> WHAT YOU ARE ASKED TO DO: Retype the rows from the very first line through the line containing "Action: point(432,379)", including that line, with no changes.

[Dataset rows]

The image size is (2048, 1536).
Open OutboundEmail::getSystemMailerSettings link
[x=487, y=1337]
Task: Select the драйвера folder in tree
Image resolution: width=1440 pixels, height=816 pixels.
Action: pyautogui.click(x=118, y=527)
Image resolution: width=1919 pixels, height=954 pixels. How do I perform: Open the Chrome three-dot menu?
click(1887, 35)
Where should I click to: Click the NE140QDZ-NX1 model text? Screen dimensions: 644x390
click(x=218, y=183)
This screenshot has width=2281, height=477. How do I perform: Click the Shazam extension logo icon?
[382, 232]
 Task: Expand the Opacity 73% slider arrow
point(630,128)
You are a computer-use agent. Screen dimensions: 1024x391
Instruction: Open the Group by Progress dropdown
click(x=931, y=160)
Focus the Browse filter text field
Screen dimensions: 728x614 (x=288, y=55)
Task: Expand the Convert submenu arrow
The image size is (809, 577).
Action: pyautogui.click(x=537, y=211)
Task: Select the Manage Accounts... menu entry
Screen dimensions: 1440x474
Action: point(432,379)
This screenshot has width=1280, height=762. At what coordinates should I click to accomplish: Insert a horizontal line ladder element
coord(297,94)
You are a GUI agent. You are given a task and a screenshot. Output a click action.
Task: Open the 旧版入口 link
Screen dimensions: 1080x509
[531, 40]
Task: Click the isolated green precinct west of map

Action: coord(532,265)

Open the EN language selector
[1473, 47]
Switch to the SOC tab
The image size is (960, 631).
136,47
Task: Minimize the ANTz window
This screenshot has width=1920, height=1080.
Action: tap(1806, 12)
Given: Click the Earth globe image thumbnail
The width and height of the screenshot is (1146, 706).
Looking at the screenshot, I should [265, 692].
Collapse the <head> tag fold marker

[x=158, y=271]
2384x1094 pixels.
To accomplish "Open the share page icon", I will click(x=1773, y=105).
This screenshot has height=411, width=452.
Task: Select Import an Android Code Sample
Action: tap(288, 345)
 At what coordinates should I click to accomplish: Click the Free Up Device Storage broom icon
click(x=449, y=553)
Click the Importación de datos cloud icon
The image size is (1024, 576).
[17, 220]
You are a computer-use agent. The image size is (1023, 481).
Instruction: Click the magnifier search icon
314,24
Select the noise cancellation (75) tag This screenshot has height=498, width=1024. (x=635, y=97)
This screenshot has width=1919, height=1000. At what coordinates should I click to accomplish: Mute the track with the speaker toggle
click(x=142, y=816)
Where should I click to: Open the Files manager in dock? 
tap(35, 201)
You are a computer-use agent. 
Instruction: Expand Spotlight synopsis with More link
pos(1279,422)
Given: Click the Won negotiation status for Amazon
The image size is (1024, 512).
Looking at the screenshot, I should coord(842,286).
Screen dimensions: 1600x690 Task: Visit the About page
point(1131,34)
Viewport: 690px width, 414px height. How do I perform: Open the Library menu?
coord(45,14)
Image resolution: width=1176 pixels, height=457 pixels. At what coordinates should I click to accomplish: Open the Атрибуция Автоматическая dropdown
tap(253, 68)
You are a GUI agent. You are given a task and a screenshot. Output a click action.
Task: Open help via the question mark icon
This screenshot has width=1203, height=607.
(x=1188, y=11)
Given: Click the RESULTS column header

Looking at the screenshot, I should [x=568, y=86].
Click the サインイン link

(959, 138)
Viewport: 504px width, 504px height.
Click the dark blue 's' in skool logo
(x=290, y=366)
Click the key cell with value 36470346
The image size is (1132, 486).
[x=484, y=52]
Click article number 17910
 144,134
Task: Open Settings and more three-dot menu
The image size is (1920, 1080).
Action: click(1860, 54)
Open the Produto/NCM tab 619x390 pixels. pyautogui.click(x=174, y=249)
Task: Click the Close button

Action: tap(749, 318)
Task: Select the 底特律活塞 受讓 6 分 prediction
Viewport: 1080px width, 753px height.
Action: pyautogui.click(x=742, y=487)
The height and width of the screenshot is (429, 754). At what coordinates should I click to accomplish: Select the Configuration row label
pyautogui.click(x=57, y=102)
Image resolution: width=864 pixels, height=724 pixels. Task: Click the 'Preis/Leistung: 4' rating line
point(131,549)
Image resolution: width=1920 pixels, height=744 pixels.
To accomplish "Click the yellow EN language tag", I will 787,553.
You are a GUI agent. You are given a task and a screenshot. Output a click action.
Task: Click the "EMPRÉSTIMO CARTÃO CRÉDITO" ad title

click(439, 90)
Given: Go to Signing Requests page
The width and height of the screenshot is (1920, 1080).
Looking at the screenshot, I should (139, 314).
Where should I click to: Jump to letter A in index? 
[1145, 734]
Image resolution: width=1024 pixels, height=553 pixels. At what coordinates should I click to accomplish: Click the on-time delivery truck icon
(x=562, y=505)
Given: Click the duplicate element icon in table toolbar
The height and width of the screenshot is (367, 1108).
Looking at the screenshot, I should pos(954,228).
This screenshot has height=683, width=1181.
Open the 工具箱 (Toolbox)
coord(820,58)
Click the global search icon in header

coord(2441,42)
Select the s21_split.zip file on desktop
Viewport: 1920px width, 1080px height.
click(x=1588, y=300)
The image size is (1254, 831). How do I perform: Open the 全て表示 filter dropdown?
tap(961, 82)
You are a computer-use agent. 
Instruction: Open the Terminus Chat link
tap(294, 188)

> THE RESPONSE:
The image size is (2048, 1536).
Open OutboundEmail::getSystemMailerSettings link
[x=487, y=1337]
Task: Select the драйвера folder in tree
Image resolution: width=1440 pixels, height=816 pixels.
Action: pyautogui.click(x=118, y=527)
Image resolution: width=1919 pixels, height=954 pixels. How do I perform: Open the Chrome three-dot menu?
click(1887, 35)
Where should I click to: Click the NE140QDZ-NX1 model text? Screen dimensions: 644x390
click(x=218, y=183)
This screenshot has width=2281, height=477. How do I perform: Click the Shazam extension logo icon?
[382, 232]
 Task: Expand the Opacity 73% slider arrow
point(630,128)
You are a computer-use agent. Screen dimensions: 1024x391
Instruction: Open the Group by Progress dropdown
click(x=931, y=160)
Focus the Browse filter text field
Screen dimensions: 728x614 (x=288, y=55)
Task: Expand the Convert submenu arrow
The image size is (809, 577).
Action: pyautogui.click(x=537, y=211)
Task: Select the Manage Accounts... menu entry
Screen dimensions: 1440x474
Action: point(432,379)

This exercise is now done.